Ein Beispiel: Ein großer Fahrradhersteller erhält von Kunden vermehrt Anfragen, kundeneigene Fahrradkomponenten in ein neues Rad zu integrieren. Vor allem Fahrradrahmen werden, als Ausdruck eines wachsenden Umweltbewusstseins, gern wiederverwendet. Wünscht ein Kunde erstmalig die Verwendung eines vorhandenen Rahmens, wird zunächst ein Prozessmodul 'Kundenrahmen vorbereiten' erstellt. Dieses Modul ersetzt im Prozessablauf das Modul 'Rahmen fertigen'.

Im nächsten Schritt wird aus dem Modell im MES-System ein neuer Arbeitsplan-Container erzeugt. Dieser wird durch die Arbeitsplanung mit den entsprechenden Arbeitsschritten – Rahmen vermessen und Qualität der Schweißnähte prüfen – sowie Informationen für die Fertigung versehen. Damit steht der Container für den Gesamtarbeitsplan und die Cockpit-Konfiguration zur Verfügung.

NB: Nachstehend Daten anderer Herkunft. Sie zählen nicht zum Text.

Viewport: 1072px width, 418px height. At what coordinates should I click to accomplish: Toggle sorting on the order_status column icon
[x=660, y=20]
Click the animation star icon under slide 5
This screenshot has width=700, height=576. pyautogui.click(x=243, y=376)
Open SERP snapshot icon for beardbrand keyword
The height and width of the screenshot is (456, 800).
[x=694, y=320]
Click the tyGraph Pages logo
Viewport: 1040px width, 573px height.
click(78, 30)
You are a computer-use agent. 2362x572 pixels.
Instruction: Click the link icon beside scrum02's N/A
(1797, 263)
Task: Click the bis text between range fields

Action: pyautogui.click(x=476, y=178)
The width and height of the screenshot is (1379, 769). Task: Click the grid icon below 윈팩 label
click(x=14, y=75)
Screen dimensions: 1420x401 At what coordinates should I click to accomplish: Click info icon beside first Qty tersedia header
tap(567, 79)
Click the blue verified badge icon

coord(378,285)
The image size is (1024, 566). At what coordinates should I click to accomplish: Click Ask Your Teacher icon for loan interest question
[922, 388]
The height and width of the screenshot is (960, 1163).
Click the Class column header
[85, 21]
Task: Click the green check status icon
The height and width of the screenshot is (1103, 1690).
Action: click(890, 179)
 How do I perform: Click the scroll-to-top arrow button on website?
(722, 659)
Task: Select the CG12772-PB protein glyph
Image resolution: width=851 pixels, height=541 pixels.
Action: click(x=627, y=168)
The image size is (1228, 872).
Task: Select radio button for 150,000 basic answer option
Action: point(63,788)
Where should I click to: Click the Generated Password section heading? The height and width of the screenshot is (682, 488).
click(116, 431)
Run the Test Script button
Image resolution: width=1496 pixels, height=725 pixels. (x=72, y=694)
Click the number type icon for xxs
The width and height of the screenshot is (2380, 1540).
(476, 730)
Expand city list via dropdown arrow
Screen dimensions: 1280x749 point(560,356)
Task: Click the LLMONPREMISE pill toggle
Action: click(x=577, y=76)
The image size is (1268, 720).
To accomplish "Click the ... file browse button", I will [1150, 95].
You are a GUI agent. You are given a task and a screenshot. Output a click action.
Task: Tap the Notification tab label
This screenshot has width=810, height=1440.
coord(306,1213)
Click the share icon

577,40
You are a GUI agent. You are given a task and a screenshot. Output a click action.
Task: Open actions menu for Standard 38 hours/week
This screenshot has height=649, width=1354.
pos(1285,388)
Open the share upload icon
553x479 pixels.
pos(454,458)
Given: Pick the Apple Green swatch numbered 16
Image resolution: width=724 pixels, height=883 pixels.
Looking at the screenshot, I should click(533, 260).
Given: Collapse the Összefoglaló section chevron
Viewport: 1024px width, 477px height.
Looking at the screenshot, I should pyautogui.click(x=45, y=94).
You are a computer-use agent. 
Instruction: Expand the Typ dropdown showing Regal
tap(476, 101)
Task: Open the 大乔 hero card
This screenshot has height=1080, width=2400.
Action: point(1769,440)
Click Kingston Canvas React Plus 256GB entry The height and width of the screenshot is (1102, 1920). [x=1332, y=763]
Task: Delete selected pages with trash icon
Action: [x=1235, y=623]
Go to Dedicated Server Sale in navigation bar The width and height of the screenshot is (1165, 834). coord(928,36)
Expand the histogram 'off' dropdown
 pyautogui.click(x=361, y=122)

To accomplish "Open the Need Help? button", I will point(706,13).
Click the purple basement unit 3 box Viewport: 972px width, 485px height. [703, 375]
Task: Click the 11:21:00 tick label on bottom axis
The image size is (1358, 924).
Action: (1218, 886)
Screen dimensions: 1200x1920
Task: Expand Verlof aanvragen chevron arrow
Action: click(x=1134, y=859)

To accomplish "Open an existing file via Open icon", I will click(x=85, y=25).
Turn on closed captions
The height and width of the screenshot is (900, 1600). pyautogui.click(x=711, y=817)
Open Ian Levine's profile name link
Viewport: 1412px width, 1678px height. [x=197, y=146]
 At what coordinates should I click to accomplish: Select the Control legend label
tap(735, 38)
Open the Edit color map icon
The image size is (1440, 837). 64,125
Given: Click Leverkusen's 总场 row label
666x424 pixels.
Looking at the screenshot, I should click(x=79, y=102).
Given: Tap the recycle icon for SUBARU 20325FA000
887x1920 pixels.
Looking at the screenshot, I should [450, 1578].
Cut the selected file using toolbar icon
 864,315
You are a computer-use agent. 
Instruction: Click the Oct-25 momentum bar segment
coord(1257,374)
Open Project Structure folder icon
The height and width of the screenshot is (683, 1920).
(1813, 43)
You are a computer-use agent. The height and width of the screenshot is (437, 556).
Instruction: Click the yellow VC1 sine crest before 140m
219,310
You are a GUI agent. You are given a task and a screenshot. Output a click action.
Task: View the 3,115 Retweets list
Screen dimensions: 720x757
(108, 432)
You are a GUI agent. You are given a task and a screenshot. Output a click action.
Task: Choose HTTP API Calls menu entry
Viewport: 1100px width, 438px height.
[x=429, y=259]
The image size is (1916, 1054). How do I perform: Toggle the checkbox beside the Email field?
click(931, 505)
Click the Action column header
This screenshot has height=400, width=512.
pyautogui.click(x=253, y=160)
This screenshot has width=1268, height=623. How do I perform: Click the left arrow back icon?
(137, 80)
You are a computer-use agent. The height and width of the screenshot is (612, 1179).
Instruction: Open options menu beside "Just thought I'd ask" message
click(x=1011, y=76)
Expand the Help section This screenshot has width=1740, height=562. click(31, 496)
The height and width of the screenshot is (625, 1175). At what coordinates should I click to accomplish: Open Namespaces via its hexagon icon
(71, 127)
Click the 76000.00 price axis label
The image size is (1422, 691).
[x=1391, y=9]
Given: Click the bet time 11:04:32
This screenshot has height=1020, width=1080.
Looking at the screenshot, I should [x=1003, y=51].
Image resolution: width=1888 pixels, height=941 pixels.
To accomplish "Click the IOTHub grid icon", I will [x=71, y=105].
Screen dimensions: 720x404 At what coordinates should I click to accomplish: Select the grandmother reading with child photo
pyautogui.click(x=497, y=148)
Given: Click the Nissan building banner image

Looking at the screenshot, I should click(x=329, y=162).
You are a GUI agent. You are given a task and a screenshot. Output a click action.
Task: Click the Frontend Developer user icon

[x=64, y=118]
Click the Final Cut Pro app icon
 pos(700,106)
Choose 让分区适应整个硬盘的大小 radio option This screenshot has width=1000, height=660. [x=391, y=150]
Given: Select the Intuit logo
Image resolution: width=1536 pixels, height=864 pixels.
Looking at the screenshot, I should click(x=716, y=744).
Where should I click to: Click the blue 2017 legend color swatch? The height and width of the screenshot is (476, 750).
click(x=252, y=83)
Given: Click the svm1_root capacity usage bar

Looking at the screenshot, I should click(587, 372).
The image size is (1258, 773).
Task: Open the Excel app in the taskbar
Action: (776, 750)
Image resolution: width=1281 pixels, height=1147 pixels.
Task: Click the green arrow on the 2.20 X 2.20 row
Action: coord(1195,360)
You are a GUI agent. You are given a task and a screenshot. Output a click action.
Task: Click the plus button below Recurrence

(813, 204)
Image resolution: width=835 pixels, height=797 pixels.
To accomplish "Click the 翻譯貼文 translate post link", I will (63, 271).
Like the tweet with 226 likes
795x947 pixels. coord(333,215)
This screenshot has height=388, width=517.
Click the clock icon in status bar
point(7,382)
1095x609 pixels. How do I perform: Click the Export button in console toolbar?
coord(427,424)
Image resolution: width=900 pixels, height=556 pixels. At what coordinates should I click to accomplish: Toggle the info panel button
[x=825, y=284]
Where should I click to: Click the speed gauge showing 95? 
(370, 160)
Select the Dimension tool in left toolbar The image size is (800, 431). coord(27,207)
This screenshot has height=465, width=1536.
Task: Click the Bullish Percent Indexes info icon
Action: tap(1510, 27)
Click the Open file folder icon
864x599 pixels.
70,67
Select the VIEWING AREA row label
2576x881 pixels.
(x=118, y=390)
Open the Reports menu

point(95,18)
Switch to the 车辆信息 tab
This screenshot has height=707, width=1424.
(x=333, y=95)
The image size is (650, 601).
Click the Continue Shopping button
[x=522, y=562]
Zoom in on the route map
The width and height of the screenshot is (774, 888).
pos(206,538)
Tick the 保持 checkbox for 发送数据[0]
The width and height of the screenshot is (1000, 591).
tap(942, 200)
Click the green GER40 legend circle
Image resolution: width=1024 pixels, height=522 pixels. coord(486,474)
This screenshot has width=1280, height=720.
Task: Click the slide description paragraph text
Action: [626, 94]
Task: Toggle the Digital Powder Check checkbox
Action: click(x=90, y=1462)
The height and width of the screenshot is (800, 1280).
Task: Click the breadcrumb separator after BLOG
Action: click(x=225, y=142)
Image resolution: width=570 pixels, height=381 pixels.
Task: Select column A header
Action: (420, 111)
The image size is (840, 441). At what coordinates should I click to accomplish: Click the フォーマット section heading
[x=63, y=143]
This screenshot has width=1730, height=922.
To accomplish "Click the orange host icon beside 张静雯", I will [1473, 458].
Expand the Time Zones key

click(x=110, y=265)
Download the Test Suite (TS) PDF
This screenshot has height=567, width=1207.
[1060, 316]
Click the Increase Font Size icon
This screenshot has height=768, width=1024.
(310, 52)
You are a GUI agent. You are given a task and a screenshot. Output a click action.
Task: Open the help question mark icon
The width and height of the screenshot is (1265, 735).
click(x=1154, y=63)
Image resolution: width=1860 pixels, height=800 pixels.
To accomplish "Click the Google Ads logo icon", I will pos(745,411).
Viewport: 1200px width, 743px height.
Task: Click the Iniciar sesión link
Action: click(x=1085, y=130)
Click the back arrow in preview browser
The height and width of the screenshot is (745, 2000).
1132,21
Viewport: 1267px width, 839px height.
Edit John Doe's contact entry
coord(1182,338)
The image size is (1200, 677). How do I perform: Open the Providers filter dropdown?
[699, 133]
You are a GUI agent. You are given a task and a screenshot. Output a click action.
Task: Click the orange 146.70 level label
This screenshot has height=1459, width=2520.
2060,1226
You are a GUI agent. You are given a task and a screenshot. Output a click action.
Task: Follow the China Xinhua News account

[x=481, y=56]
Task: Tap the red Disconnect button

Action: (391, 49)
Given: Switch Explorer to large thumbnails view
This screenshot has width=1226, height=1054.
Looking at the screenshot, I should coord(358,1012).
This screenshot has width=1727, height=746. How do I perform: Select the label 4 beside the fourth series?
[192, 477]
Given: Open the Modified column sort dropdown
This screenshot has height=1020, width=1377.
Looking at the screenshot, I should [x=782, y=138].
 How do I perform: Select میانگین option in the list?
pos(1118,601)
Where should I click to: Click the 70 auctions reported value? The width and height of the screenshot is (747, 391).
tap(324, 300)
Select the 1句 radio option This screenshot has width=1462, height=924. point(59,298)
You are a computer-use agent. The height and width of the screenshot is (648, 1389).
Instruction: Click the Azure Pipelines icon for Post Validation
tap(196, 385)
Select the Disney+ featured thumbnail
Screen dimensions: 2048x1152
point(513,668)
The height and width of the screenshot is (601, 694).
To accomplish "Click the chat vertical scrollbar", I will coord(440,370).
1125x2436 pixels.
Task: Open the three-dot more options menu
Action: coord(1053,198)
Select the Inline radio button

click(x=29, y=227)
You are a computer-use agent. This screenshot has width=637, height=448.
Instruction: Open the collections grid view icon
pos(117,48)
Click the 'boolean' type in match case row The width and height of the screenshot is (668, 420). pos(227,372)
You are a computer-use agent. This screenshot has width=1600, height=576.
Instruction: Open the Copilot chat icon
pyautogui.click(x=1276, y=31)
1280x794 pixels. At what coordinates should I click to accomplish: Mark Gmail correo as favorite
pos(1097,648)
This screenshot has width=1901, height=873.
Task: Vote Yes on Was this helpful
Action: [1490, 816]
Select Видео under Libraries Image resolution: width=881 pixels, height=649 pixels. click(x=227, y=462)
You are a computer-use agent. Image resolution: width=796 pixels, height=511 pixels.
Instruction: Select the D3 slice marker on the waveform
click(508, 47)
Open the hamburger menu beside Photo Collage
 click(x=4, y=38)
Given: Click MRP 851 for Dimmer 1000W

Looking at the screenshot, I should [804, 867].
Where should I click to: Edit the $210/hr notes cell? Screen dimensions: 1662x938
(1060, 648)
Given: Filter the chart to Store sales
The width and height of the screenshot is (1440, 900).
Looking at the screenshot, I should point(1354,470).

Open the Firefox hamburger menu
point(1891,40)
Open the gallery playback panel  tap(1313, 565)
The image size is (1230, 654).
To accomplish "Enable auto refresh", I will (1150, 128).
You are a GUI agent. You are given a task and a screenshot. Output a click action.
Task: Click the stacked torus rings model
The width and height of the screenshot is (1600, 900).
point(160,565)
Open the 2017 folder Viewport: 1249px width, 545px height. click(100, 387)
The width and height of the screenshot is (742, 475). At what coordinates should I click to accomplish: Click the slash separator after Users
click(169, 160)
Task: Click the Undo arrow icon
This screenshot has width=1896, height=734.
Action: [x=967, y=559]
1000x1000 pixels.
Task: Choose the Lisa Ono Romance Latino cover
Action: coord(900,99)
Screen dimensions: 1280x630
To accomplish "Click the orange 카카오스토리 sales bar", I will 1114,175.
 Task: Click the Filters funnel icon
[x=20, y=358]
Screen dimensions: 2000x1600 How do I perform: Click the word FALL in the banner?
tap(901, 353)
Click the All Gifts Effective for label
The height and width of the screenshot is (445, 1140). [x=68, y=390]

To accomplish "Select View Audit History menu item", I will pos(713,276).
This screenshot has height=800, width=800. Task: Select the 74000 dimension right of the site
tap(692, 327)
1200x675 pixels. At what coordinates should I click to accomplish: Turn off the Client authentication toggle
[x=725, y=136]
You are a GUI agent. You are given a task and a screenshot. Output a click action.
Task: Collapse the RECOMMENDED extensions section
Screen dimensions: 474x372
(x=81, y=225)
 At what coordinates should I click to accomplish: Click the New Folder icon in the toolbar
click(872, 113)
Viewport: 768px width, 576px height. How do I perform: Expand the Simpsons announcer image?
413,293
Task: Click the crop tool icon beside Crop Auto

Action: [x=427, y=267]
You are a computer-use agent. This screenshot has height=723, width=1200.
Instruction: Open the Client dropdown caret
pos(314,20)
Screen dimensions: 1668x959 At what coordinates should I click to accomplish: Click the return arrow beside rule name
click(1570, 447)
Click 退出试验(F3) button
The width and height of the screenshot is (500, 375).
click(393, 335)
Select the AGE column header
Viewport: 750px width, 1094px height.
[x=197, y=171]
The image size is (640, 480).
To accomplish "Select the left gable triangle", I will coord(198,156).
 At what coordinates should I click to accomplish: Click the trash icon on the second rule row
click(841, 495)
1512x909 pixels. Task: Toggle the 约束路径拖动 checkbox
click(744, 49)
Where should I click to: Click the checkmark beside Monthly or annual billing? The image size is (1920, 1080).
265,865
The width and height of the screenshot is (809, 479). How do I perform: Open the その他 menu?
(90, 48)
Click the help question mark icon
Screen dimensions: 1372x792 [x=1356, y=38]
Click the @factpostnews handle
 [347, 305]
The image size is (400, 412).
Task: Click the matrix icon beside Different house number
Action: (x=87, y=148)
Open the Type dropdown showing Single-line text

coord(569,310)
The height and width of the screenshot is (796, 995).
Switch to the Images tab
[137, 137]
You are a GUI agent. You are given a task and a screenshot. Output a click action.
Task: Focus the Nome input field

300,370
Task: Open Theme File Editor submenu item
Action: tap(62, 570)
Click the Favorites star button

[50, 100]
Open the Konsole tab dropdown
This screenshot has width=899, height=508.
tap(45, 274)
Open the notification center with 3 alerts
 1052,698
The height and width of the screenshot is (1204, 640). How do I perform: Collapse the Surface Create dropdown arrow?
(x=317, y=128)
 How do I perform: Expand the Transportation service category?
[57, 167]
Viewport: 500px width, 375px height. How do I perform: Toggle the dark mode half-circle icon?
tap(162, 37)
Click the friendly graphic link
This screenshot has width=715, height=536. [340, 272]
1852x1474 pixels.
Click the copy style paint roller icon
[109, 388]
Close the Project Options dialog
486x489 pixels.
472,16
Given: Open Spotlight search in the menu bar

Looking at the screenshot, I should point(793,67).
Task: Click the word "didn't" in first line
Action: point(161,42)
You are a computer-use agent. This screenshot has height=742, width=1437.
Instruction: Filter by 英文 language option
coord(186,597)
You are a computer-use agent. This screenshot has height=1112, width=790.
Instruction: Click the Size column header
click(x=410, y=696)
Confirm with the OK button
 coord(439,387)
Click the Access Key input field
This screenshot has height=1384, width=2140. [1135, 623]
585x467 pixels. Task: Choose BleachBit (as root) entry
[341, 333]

Die Monitoringkomponenten für das Prozessmodul 'Kundenrahmen vorbereiten' werden über den Auswertungsgenerator definiert und ihre Anzeigeposition im Cockpit bestimmt. Gleichzeitig kann über die Zuweisung von Rollen zu einzelnen Informationselementen eine gefilterte Weitergabe an die administrative Prozessebene gewährleistet werden. Wird der referenzierte Auftrag in der Fertigung etwa durch einen Barcode-Scan gestartet, ändert sich die Cockpitdarstellung für den Auftrag automatisch.